- _SELECTED EXTRACT_:
━━━━━━━━━━

Agents/Editors/Slush Readers

  1. Before you open the next query or submission, take a moment to reflect that this represents the hopes and dreams of another human being. Perhaps this is their first submission, and there’s an actual piece of their soul embedded in the words. Perhaps they’ve been down this road enough times to have their own postal worker, and they’re only one “Not right for us” away from seeing if the nearest emergency room takes unsolicited submissions. Whoever they are, they’re somewhere on the continuum between youthful naïveté and paranoiac despair, and no matter how carefully you word your response, it’s going to push them a little further toward the latter.
    Fsck ‘em. Your listing in Writer’s Market might say “accepts unsolicited submissions”, but that wasn’t meant as an invitation to shred a Harry Potter hardcover and randomly glue the pieces together. You shouldn’t have to waste time putting a form rejection into an SASE to let the same writer know for the fourth time that your company publishes peer-reviewed psychology articles and has no plans to expand into young adult SF erotica. You shouldn’t have to deal with the health implications of submissions written in human blood, not always belonging to the writer.

━━━━━━━━━━

- _MATERIAL SUPPLIED_:

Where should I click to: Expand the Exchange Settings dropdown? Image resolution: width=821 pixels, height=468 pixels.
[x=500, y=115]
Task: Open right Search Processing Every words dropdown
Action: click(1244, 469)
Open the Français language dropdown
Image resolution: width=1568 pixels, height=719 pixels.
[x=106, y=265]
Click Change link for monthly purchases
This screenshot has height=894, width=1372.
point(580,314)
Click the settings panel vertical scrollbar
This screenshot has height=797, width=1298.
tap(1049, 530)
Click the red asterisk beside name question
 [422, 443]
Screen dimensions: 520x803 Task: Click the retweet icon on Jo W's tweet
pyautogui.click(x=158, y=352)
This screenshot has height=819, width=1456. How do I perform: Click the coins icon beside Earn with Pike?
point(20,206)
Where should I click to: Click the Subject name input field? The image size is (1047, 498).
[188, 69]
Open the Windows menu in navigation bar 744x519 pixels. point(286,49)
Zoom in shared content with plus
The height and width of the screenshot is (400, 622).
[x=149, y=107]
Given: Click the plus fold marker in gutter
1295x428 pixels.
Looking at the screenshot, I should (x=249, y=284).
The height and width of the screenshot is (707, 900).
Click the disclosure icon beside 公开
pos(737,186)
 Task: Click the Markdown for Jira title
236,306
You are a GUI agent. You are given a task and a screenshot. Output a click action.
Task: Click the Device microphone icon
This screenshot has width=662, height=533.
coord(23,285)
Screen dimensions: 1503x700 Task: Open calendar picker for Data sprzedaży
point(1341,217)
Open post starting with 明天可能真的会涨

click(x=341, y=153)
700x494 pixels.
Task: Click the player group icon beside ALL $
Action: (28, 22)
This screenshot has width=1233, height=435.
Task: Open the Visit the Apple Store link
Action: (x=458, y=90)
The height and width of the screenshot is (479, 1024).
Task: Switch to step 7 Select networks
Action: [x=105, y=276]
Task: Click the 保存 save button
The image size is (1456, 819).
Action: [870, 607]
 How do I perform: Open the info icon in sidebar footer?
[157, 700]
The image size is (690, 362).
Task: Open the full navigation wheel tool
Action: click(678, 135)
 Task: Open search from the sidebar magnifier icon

━━━━━━━━━━

- _YOUR INSTRUCTIONS_: Continue the advice addressed to agents, editors, and slush readers, picking up after its final sentence.

- _TASK RESPONSE_:
  2. Blog frequently about the downside of working the slushpile. Maybe some of them will take the fscking hint.
  3. Work with your peers to develop a form rejection letter completely bereft of emotion or subtext. I’m sure you know a few writers who could help.
  4. Insist on a signed disclaimer, available on your website, indicating the writer has read and adhered to the submission guidelines. Change the date on it every month.
  5. Stop publishing the mediocre junk that makes each new generation of bad writers think they have a shot

Our target this year: to reduce the average slushpile by 25%. Let’s put aside our differences and fight the good fight, people.

 

13 Comments

  1. LOL!

    Too funny. hehehe

    Where’s my participation badge for my blog?

    You slacker. :D

  2. I’m in, where’s my badge?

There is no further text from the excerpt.